Jane Gilbert knows she doesn’t get the worst of the sticky heat and humidity that stifles Miami each summer. She lives in Morningside, a coastal suburb of historically preserved art deco and Mediterranean-style single-family homes. Abundant trees shade the streets and a bay breeze cools residents when they leave their air conditioned cars and homes. “I live in a place of privilege and it’s a beautiful area,” says Gilbert, 58, over Zoom in early June, shortly after beginning her job as the world’s first chief heat officer, in Miami Dade county. “But you don’t have to go far to see the disparity.”

A mile or two inland, in lower income, mostly Black and Latino neighborhoods like Little Haiti, Little Havana and Liberty City, tree cover can be as little as 10%, compared to around 40% in upscale coastal areas, according to Gilbert. Residents wait for buses on unshaded benches. Many can’t afford to buy or run an AC unit. “You can’t be outside for more than five minutes without feeling faint because there’s no shade. Then inside a lot of homes, the buildings haven’t been fixed up in a very long time, so you get holes in the wall and mold,” says Stibalys Gomez, a 24-year-old community organizer and amateur boxer. “We have a lot of older people here, older Hispanics with respiratory problems, including my grandmother. I’m really worried about them this summer.”

Wait, wait, back up, she lives in a swanky area near the coast? Why isn’t she moving inland in order to avoid sea rise? It couldn’t be because it is a bunch of mule fritters?

Gilbert’s job is to redress those imbalances in Miami and get all areas of the local government working towards a cooler county. Working under Mayor Daniella Levine Cava, she’ll plant new trees, create better infrastructure for heat emergencies, and inform people about their needs and rights during the heat.

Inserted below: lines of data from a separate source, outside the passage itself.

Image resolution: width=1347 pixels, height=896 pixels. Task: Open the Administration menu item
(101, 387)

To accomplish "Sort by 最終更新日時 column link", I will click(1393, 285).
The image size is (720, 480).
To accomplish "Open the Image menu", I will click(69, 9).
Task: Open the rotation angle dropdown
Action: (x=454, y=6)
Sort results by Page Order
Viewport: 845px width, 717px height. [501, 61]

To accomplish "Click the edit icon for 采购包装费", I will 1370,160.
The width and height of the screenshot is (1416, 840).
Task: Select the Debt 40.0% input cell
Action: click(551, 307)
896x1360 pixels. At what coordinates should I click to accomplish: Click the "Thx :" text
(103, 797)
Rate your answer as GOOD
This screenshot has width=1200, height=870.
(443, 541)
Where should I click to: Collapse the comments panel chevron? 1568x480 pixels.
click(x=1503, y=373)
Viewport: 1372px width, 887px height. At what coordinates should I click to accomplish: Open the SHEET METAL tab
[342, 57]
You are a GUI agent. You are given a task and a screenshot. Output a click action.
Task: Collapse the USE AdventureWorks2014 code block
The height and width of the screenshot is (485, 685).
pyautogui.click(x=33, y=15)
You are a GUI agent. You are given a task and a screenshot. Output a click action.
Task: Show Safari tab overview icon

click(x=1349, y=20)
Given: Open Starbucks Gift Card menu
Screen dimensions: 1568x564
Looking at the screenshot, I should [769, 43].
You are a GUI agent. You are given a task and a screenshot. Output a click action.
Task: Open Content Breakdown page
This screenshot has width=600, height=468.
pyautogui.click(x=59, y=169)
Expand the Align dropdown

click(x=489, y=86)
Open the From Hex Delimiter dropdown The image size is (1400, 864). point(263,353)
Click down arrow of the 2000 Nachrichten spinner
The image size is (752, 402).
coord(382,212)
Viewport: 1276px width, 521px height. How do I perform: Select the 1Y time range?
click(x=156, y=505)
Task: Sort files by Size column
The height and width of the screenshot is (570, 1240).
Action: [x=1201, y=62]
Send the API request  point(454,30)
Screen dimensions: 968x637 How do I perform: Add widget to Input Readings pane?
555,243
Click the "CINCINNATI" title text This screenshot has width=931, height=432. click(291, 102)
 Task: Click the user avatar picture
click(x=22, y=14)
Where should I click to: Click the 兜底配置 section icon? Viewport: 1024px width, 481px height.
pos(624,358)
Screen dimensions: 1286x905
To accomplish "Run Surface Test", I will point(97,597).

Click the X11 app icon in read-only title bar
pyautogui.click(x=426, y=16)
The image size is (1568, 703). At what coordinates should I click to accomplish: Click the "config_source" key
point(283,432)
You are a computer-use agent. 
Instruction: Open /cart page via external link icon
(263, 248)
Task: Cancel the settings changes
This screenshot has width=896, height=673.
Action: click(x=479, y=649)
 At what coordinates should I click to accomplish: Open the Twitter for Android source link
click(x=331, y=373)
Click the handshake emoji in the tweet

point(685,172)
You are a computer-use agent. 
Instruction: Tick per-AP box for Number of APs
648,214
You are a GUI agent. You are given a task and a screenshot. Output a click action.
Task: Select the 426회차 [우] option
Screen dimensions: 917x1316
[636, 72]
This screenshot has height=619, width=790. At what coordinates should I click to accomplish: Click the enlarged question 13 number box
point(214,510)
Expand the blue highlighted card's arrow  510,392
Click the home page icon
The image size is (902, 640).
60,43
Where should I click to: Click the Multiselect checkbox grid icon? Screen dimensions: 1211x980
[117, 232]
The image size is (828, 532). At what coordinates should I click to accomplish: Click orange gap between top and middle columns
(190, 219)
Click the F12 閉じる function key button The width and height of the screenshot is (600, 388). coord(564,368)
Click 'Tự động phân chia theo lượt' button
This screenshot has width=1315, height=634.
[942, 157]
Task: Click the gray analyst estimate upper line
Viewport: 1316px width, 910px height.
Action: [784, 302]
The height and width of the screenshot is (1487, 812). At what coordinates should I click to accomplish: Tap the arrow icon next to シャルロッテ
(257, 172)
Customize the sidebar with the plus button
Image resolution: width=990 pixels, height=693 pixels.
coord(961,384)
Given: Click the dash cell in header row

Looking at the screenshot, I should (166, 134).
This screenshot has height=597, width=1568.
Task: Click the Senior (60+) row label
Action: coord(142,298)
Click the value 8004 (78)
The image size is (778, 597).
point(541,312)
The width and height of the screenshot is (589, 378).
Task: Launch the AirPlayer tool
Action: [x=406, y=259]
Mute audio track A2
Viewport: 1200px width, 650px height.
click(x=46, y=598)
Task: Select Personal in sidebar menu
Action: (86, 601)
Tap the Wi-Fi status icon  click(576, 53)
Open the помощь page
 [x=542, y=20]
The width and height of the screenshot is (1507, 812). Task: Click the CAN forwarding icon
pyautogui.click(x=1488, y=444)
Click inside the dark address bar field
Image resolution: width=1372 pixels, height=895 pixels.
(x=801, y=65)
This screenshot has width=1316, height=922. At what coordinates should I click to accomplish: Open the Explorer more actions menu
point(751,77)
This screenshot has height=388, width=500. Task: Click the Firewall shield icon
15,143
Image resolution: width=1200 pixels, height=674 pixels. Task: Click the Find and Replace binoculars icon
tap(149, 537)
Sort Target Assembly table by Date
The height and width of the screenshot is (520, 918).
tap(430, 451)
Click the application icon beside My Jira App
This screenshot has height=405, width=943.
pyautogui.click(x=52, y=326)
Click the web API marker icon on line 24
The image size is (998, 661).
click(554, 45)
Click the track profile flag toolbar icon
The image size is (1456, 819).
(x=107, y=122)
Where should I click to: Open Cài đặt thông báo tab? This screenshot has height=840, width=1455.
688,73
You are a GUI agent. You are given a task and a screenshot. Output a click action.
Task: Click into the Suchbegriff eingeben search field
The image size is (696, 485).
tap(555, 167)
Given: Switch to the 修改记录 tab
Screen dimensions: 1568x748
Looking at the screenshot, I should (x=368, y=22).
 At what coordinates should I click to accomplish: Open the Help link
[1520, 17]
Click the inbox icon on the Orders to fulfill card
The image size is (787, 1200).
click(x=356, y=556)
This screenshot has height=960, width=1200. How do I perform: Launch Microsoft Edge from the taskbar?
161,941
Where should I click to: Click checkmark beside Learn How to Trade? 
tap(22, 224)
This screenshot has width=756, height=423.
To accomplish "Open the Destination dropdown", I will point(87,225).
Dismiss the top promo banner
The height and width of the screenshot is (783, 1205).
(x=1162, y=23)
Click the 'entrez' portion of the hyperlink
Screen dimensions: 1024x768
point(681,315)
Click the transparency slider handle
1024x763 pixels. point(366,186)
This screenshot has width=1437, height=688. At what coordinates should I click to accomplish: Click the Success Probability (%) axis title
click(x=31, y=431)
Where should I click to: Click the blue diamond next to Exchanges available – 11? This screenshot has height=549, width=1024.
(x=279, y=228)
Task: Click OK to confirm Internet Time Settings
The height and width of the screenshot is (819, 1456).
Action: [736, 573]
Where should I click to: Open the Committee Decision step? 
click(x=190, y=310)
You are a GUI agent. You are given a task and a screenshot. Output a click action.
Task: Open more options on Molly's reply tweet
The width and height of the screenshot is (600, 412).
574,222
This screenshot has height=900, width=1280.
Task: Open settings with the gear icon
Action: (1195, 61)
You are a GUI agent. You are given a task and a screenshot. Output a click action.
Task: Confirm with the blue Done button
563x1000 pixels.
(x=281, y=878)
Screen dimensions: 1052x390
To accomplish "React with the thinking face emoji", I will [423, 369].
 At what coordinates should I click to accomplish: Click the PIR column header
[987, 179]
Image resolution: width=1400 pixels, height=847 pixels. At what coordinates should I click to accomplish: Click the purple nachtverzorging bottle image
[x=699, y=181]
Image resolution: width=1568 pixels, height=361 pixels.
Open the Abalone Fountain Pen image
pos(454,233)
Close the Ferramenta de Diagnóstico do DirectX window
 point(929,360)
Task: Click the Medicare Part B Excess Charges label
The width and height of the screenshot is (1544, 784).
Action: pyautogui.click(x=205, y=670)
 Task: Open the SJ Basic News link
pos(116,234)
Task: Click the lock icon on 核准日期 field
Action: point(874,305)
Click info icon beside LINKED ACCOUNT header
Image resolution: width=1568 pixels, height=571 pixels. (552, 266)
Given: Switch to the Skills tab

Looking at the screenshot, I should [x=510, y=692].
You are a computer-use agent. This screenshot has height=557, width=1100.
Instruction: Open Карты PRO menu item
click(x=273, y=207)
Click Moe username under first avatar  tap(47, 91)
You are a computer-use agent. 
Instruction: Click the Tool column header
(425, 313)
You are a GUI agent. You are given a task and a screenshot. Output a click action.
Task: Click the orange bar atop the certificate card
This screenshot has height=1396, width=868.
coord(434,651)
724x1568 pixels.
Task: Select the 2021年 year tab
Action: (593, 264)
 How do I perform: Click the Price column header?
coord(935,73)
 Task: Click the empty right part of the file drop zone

So, spend a lot of money, involve the city in people’s lives whether they want it or not, and just be a general nag.

When Gilbert relocated to Miami from the northeast in 1995, the tropical heat was “a big part of the draw,” she says. She grew up in Connecticut and studied environmental science at Barnard College in New York. But after graduating in 1987, she quickly realized her “system just does better” in warmer climes, and spent several years doing work around Central and South America, first as an assistant producer on a documentary series about solutions to deforestation, and later as a consultant assessing environmental health risks. She made her home in Miami, and spent two decades working in human rights and community development, before becoming Miami Dade’s first chief resilience officer in 2016, overseeing efforts to adapt the county to climate change..

So, she’s not worried about sea rise and doom from heat?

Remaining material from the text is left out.